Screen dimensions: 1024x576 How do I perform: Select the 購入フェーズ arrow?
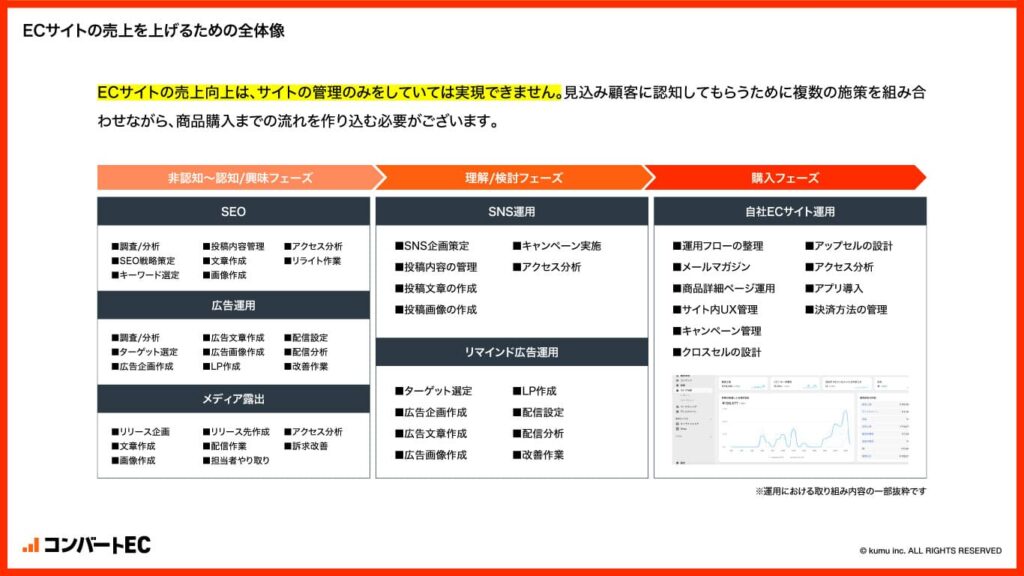click(x=785, y=178)
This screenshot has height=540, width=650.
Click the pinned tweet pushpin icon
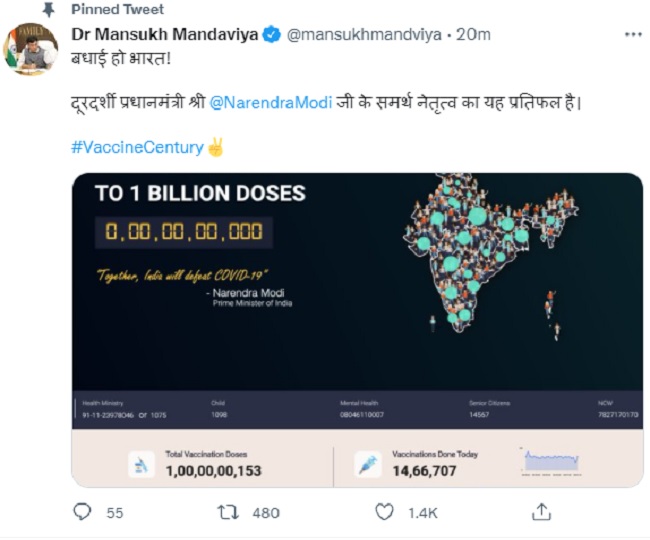point(49,9)
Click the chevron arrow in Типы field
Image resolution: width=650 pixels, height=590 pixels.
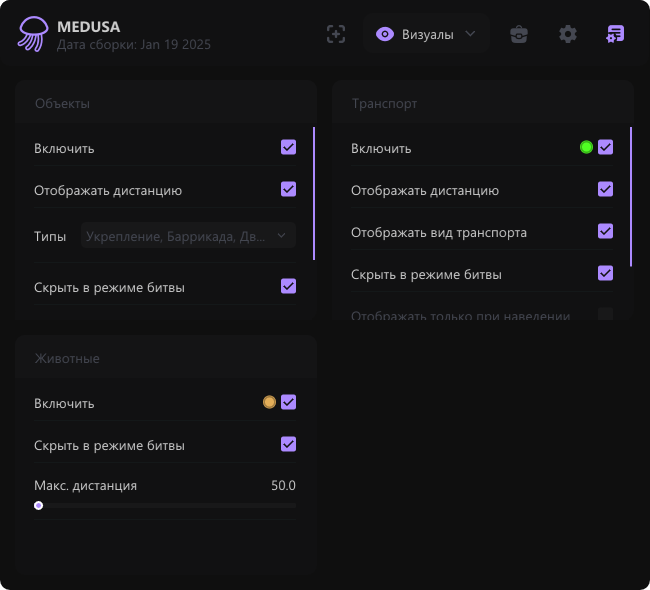point(282,236)
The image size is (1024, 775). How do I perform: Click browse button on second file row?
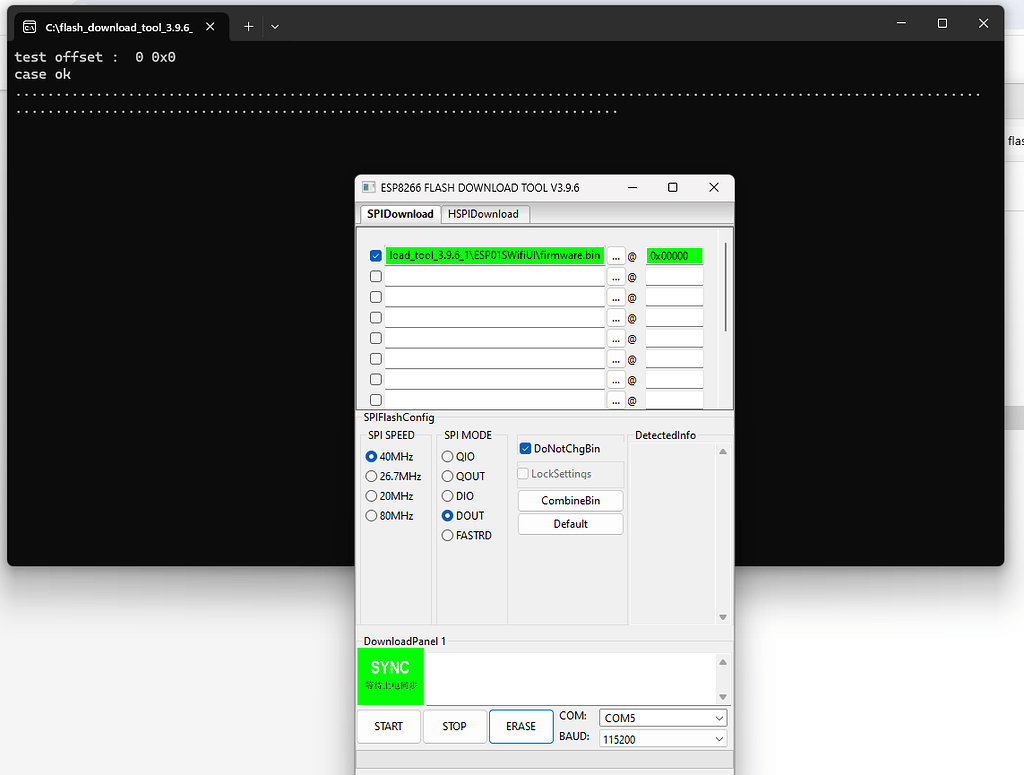click(616, 277)
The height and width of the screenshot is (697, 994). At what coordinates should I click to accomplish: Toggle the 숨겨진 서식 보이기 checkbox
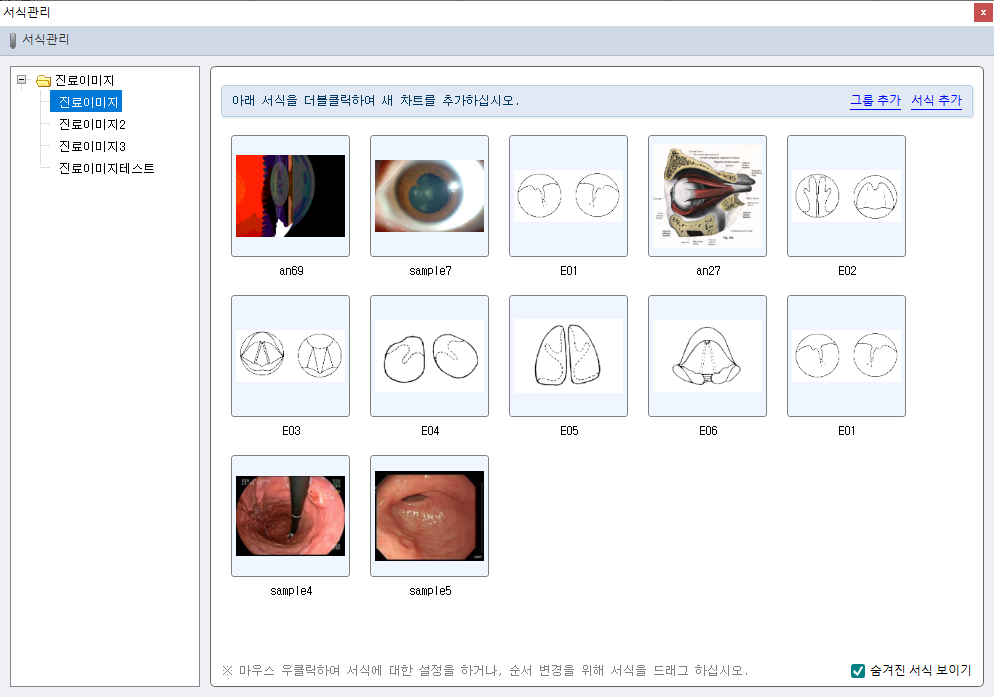[858, 671]
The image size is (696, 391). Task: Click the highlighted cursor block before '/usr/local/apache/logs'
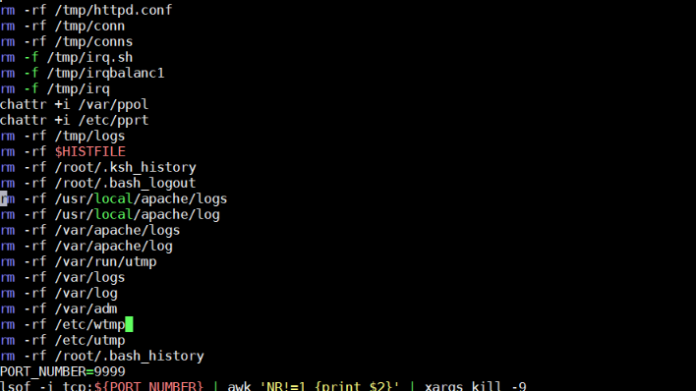(x=4, y=199)
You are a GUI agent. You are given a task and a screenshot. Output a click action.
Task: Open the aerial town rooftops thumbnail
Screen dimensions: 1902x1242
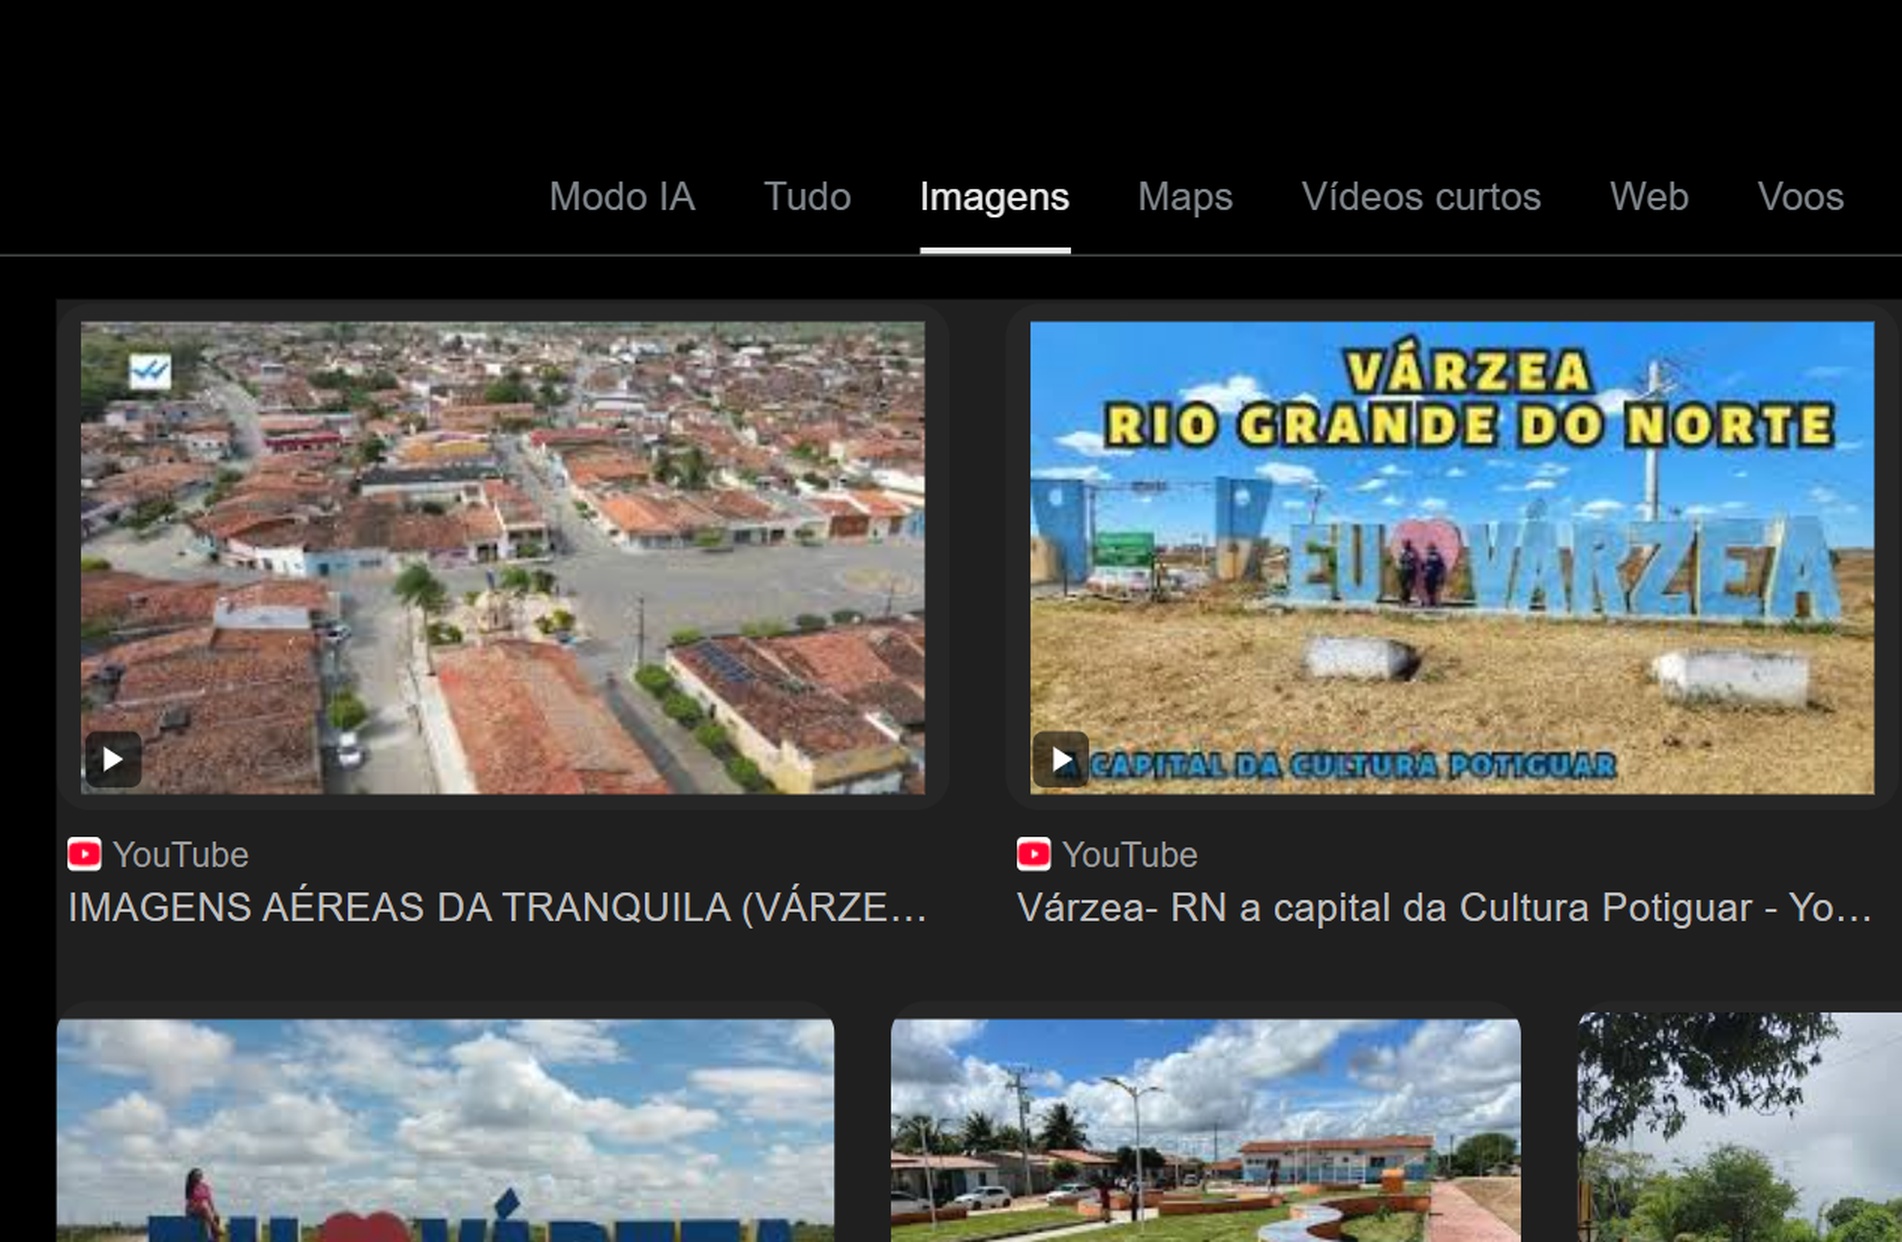502,557
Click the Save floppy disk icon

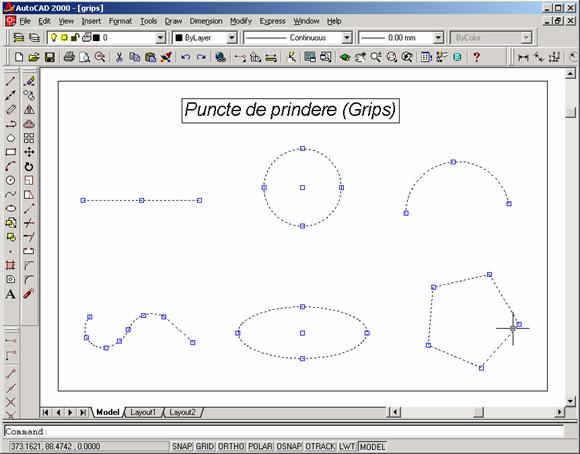click(x=50, y=57)
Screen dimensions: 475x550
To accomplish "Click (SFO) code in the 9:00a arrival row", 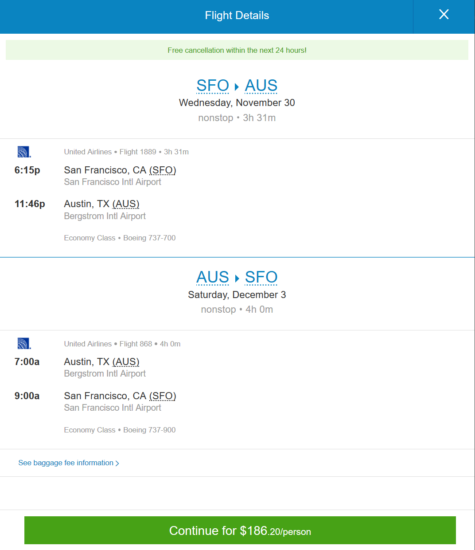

**Aim of the exercise**
Word-for-word transcript, pictures excluded: copy all the material above.

**Result for this exercise**
Screen dimensions: 1024x576 How do I perform: Select the 購入フェーズ arrow?
click(x=785, y=178)
This screenshot has height=540, width=650.
Click the pinned tweet pushpin icon
point(49,9)
Click the chevron arrow in Типы field
Image resolution: width=650 pixels, height=590 pixels.
point(282,236)
The image size is (1024, 775). How do I perform: Click browse button on second file row?
click(616, 277)
The height and width of the screenshot is (697, 994). At what coordinates should I click to accomplish: Toggle the 숨겨진 서식 보이기 checkbox
[858, 671]
The image size is (696, 391). Task: Click the highlighted cursor block before '/usr/local/apache/logs'
(x=4, y=199)
You are a GUI agent. You are given a task and a screenshot. Output a click action.
Task: Open the aerial town rooftops thumbnail
Screen dimensions: 1902x1242
502,557
Click the Save floppy disk icon

click(x=50, y=57)
Screen dimensions: 475x550
To accomplish "Click (SFO) code in the 9:00a arrival row", 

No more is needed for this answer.